Data excerpts
Content starts
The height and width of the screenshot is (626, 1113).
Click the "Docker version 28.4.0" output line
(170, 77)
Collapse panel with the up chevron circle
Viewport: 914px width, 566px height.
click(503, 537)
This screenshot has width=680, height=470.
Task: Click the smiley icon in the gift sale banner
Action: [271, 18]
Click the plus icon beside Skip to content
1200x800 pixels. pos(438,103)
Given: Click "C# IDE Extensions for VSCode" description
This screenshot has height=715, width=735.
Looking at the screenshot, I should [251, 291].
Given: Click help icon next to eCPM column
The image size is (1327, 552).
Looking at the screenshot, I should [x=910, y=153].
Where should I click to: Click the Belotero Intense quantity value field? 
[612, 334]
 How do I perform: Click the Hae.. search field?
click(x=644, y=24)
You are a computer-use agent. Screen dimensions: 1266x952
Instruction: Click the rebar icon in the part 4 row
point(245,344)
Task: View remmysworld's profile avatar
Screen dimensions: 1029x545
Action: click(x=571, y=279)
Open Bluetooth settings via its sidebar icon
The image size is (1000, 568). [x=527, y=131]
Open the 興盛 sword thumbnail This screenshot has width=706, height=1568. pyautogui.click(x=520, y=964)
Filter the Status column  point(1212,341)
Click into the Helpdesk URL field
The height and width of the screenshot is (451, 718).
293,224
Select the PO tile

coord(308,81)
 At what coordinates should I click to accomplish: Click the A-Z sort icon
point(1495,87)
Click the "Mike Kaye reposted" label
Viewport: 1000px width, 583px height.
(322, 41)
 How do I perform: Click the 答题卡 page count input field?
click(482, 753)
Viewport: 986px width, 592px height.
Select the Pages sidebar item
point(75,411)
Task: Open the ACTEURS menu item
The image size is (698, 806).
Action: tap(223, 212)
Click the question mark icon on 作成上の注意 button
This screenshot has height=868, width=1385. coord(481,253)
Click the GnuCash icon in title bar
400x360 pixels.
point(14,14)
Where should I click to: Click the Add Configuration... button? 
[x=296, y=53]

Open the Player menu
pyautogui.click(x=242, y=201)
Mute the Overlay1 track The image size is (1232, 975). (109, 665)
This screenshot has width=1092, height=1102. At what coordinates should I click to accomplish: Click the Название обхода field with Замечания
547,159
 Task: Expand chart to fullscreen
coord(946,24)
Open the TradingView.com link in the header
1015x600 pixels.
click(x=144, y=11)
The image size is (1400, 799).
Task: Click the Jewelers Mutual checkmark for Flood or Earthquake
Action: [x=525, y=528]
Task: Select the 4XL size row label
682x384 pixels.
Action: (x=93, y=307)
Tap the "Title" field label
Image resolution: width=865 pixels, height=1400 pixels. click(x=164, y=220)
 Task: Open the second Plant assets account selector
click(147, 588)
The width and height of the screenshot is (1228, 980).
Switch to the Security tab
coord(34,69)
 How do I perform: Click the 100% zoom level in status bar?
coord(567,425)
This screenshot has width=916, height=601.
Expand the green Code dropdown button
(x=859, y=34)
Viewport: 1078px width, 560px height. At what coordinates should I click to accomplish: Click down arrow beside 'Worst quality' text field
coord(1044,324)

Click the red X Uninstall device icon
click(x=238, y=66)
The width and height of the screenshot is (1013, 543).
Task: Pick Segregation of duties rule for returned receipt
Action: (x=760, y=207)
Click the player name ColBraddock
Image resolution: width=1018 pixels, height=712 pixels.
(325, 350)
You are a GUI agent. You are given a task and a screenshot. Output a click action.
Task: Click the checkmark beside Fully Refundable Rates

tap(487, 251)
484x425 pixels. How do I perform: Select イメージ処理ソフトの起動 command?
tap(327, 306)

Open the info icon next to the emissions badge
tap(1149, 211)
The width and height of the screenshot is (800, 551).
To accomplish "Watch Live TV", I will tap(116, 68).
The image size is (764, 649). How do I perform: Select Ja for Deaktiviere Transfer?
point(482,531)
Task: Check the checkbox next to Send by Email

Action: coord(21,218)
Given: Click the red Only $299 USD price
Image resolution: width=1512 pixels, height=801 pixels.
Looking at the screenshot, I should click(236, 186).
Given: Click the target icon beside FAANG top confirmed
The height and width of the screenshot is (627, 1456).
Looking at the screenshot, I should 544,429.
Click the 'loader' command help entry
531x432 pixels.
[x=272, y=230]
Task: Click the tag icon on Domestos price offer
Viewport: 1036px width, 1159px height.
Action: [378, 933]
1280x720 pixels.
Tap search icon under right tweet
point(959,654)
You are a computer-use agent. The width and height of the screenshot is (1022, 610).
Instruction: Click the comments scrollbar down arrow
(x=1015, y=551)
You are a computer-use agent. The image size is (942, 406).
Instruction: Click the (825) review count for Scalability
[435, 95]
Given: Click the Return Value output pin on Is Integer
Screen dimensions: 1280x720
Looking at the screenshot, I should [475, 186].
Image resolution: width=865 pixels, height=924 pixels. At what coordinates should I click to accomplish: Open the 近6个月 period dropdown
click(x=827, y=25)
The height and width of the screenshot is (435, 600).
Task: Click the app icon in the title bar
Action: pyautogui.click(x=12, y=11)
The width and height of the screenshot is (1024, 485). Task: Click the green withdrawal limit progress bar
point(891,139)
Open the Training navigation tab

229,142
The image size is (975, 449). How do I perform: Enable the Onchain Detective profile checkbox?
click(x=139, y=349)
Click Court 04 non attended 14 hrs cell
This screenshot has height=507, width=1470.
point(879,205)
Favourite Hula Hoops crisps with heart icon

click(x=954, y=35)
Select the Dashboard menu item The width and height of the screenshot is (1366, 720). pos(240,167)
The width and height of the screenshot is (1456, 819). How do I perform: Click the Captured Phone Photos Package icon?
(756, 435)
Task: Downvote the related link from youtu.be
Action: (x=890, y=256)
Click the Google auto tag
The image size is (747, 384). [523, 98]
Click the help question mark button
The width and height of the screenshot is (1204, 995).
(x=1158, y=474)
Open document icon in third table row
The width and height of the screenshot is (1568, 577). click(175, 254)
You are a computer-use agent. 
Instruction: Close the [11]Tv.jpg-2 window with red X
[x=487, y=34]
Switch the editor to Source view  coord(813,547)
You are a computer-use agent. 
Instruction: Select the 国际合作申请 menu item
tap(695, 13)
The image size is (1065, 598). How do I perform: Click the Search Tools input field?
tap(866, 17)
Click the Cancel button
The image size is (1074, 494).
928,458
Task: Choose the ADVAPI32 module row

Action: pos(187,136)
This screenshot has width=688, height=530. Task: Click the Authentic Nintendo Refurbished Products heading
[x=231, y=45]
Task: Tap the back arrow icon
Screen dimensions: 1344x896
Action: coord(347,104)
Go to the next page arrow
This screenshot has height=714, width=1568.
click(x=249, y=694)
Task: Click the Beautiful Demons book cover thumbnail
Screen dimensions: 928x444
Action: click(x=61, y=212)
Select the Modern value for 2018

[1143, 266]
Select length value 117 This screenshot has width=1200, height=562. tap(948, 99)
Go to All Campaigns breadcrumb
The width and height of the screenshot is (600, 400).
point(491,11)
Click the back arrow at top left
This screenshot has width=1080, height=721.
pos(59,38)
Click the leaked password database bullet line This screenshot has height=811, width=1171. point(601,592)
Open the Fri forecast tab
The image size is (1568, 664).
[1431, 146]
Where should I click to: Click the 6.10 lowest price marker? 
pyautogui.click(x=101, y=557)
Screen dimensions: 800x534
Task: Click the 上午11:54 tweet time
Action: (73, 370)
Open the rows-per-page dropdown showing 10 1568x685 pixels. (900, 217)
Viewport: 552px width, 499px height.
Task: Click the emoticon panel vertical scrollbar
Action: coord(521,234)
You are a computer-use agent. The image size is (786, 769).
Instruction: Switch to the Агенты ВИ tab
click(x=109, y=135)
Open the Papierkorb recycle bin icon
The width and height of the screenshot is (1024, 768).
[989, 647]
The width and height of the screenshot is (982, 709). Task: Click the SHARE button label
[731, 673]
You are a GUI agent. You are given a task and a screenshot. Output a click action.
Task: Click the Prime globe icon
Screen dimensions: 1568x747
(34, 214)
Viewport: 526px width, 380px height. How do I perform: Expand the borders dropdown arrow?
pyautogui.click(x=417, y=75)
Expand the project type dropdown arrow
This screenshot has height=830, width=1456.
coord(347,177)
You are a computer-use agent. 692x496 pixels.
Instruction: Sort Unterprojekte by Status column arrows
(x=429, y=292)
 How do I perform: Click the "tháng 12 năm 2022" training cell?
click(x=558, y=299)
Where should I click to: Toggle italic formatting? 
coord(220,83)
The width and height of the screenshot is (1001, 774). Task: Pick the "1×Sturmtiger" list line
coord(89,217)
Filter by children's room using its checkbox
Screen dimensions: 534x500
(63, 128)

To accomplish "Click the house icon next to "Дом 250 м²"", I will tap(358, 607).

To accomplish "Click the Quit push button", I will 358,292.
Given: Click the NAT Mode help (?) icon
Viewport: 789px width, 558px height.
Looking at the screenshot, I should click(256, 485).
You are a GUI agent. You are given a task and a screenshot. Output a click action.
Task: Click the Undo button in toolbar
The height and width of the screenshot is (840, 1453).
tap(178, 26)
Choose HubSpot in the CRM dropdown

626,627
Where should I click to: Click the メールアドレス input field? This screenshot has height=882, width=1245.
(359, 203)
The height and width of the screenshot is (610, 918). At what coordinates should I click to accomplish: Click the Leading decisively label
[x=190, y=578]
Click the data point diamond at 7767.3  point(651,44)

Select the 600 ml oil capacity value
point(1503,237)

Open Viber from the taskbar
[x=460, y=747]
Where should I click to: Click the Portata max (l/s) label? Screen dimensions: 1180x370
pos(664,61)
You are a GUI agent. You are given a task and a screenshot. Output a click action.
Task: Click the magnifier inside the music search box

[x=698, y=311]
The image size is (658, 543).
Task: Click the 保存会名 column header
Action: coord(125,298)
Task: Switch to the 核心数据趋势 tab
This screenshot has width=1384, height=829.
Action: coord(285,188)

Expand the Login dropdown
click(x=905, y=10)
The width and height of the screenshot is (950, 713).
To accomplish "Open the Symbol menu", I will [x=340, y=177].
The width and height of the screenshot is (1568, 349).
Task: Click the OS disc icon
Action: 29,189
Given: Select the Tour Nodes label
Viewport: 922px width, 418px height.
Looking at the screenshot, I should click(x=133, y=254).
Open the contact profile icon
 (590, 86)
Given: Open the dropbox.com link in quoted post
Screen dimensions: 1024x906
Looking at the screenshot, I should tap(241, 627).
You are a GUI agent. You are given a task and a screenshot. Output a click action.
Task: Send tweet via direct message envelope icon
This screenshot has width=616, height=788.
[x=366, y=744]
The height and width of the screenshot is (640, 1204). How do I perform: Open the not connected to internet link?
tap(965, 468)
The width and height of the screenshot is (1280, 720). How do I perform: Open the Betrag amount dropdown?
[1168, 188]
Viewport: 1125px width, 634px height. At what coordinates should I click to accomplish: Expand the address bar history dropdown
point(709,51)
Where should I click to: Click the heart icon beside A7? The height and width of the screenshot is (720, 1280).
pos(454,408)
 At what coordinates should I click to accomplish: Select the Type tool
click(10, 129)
Content ends
TO DO
Exact copies of the line containing "At what coordinates should I click to accomplish: Select" and of every line after it through the end of the entries are all that should be output.

ANSWER TO THE EXERCISE
 At what coordinates should I click to accomplish: Select the Type tool
click(10, 129)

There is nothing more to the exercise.